(Beginning of SOURCE DATA)

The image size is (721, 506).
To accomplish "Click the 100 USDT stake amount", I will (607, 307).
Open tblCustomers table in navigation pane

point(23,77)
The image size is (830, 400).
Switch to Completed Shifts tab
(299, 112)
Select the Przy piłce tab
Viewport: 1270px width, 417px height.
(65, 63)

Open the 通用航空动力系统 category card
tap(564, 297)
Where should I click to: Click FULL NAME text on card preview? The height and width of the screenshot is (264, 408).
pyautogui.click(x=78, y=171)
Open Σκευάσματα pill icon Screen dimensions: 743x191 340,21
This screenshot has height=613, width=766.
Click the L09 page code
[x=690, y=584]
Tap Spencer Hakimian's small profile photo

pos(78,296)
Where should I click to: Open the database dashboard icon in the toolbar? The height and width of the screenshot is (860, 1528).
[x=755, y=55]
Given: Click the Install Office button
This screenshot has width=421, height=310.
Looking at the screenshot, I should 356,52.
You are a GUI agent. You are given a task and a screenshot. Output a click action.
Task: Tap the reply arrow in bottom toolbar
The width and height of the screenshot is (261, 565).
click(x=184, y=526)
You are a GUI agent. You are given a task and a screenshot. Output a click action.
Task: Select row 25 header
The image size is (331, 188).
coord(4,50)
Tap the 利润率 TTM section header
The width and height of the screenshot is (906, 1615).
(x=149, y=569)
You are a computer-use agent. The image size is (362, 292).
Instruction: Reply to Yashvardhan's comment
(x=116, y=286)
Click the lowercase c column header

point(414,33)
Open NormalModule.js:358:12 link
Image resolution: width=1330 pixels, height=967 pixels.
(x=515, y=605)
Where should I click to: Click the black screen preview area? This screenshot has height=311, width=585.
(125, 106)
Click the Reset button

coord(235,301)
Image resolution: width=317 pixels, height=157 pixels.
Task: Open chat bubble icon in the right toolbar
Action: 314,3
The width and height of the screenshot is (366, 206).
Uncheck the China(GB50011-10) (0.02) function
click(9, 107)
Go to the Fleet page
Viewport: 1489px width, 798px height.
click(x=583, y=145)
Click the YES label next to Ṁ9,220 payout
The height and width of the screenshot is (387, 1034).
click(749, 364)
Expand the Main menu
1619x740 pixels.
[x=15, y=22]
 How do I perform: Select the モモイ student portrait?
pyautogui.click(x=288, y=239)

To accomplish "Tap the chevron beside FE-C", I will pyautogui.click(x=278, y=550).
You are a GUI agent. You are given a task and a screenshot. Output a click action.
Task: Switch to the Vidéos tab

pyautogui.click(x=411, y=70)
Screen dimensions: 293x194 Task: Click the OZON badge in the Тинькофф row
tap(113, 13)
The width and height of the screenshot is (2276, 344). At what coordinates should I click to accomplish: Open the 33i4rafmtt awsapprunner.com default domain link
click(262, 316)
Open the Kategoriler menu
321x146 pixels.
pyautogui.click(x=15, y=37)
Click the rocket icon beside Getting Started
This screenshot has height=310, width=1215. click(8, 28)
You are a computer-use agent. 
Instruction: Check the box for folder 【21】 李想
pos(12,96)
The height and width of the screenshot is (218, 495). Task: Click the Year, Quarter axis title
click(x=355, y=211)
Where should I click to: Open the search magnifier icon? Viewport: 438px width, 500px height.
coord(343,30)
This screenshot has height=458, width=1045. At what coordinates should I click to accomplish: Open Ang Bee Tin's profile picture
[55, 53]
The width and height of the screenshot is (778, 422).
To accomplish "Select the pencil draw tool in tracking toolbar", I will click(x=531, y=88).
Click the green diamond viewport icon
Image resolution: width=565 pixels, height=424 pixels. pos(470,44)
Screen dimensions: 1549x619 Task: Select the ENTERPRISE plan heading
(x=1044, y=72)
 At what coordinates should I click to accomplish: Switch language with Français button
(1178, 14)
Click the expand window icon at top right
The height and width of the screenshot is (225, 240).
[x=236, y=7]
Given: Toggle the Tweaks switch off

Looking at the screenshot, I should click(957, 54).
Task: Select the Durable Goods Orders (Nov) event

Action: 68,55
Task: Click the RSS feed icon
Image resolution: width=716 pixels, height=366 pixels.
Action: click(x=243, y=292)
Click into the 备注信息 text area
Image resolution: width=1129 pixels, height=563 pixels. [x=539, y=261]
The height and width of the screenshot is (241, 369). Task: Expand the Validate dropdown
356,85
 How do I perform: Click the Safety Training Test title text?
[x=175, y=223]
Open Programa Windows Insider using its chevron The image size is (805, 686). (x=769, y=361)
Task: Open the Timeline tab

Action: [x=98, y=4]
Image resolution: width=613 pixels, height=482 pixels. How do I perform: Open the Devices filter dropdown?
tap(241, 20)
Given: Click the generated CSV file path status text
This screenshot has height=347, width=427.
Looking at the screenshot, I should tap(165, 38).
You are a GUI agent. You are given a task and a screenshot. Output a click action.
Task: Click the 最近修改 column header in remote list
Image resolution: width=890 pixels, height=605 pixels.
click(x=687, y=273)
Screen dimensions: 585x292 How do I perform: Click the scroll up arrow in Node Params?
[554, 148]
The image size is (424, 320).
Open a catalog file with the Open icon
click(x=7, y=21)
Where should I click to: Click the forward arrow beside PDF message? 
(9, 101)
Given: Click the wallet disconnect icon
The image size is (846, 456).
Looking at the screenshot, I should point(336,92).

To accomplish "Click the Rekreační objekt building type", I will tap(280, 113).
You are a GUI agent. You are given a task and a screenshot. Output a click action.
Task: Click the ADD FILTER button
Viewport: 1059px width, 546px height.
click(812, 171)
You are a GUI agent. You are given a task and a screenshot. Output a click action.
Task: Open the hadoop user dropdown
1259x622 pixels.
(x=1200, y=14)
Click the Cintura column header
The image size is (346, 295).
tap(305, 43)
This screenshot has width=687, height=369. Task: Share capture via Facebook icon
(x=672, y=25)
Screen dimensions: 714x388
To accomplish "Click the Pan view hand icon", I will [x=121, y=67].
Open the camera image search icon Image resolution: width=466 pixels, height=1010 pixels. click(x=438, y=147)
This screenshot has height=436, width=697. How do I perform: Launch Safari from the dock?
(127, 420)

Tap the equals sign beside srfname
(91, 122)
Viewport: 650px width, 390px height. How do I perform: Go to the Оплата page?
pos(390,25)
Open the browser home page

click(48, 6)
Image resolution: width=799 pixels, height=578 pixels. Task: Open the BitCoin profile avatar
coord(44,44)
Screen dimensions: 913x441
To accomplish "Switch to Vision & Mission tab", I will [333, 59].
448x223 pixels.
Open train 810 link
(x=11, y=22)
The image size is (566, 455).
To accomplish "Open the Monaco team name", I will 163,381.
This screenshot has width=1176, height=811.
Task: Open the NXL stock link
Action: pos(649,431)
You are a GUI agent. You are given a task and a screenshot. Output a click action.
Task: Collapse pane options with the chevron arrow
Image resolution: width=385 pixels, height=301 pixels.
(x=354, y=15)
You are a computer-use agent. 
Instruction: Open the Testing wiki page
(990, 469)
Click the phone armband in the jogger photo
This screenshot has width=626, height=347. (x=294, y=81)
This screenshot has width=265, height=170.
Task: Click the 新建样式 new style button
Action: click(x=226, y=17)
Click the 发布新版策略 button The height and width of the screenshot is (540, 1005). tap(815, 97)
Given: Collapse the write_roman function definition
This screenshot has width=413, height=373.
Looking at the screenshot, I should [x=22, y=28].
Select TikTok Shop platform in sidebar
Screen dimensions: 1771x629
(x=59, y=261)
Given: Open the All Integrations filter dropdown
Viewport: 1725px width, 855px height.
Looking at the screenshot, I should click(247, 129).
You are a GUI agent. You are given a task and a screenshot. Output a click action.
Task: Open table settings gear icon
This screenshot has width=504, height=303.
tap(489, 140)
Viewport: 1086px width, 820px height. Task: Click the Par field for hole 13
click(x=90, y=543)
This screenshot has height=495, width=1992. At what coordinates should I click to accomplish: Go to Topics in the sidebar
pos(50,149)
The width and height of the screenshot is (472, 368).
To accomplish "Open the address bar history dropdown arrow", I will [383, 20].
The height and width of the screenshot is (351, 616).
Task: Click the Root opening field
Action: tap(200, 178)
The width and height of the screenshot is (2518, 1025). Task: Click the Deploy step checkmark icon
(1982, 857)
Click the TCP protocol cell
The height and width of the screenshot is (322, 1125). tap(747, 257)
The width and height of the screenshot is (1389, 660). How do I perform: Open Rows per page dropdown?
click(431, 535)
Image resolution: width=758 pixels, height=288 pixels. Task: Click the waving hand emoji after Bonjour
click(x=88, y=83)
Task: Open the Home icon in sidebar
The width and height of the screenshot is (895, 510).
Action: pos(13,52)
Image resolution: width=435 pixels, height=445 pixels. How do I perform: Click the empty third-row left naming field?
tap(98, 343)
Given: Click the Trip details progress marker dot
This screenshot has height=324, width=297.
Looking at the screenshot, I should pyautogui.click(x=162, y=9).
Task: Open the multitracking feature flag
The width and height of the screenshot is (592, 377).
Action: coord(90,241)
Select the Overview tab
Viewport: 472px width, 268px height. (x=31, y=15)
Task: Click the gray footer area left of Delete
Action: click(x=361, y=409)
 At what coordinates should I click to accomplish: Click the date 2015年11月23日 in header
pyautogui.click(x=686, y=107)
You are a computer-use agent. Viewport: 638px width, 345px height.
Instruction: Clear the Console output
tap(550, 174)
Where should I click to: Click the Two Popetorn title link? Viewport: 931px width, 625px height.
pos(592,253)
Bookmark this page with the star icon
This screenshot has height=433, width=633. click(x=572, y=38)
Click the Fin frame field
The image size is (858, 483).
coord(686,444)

(End of SOURCE DATA)

GOAL OF THE EXERCISE ▸ Gather all lines of the records that include the word "chevron".

ANSWER FOR THIS EXERCISE ▸
To accomplish "Tap the chevron beside FE-C", I will pyautogui.click(x=278, y=550).
Open Programa Windows Insider using its chevron The image size is (805, 686). (x=769, y=361)
Task: Collapse pane options with the chevron arrow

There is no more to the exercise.